What Shaking a Container Can Teach Us About Touch

Summary: Study sheds light on the human ability to understand how an object moves inside a container, revealing how different kinds of information can be conveyed via the sense of touch.

Source: McGill University

We shake cereal boxes and milk cartons to figure out if there is enough for breakfast. We can easily tell if there is enough toothpaste left in the tube, or if we have enough vitamin tablets left in a bottle. For these actions, we rely on our sense of touch (and hearing).

New research led by Ilja Frissen, Associate Professor in McGill’s School of Information Studies, with Professor Catherine Guastavino, demonstrates a natural human ability to understand how an object moves inside a container, providing new insights into the different kinds of information that can be conveyed through the sense of touch.

In the future, Frissen said, understanding how people can decipher the hidden contents of a container could help create a more natural and comprehensive communication between humans and machines, such as smart devices, as well as educational simulation tools and accessibility technologies for those with visual impairments. 

Researchers created a set of five fiberglass tubes that contained a metal ball that could move between two internal walls.

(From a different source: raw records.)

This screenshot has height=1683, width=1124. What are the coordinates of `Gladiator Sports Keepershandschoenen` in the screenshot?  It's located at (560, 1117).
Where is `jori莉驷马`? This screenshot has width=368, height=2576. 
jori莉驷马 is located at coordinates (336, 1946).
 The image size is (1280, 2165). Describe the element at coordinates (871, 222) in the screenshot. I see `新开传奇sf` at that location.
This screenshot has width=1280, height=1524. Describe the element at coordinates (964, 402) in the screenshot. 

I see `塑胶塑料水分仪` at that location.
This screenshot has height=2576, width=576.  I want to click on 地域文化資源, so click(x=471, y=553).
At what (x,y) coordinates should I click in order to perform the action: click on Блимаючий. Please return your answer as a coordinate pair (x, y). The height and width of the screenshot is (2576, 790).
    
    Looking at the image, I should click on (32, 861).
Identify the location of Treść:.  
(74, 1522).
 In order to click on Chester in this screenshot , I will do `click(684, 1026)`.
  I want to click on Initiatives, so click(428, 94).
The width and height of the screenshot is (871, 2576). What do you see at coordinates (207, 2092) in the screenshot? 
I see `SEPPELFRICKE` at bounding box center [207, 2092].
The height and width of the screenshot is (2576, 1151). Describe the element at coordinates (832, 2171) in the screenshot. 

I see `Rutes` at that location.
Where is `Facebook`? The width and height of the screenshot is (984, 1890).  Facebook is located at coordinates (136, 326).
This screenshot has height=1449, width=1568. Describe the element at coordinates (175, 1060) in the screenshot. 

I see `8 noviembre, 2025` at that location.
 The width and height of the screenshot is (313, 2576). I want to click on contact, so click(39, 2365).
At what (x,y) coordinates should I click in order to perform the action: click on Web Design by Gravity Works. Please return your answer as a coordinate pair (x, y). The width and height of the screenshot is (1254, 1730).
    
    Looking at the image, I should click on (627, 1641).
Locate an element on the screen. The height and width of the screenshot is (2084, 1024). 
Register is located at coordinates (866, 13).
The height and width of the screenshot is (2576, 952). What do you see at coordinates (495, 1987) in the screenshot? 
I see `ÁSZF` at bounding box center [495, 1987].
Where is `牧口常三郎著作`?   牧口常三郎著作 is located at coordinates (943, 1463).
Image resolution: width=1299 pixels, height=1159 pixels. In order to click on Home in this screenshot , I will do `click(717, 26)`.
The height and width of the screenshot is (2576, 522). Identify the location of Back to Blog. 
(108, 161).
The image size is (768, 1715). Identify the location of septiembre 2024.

This shows someone handing over a gift box
“We found that our participants, who received no particular training, were surprisingly accurate in doing this curious task.” Image is in the public domain

Seventeen people participated in this perceptual study. They were asked to figure out how far the ball had rolled inside the tube.

In a second experiment, researchers used virtual reality technology to simulate and isolate the various physical cues that occur, such as the ball rolling along a surface or bouncing off an internal wall.

“We found that our participants, who received no particular training, were surprisingly accurate in doing this curious task. And thanks to the virtual reality technology we were able to start piecing together how the various physical cues played a role,” Frissen said. 

About this sensory perception research news

Author: Press Office
Source: McGill University
Contact: Press Office – McGill University
Image: The image is in the public domain

Original Research: Closed access.
EXPRESS: Humans sense by touch the location of objects that roll in handheld containers” by Ilja Frissen et al. Quarterly Journal of Experimental Psychology


Abstract

EXPRESS: Humans sense by touch the location of objects that roll in handheld containers

Humans use active touch to gain behaviourally relevant information from their environment, including information about contained objects. While most common, the perceptual basis of interacting with containers remains largely unexplored.

The first aim of this study was to determine how accurately people can sense, by touch only, the location of a contained rolling object.

Experiment 1 used tubes containing physical balls and demonstrated a considerable degree of accuracy in estimating the rolled distance.

The second aim was to identify the relative effectiveness of the various available physical cues.

Experiment 2 employed virtual reality technology to present, in isolation and in various combinations, the constituent haptic cues produced by a rolling ball, which are, the mechanical noise during rolling, the jolts from an impact with an internal wall, and the intensity and timing of the jolts resulting from elastic bounces.

The rolling noise was of primary importance to the perceptual estimation task suggesting that the implementation of the laws of motion is based on an analysis of the ball’s movement velocity.

While estimates became more accurate when the rolling and impact cues were combined, they were not necessarily more precise.

The presence of elastic bounces did not affect performance.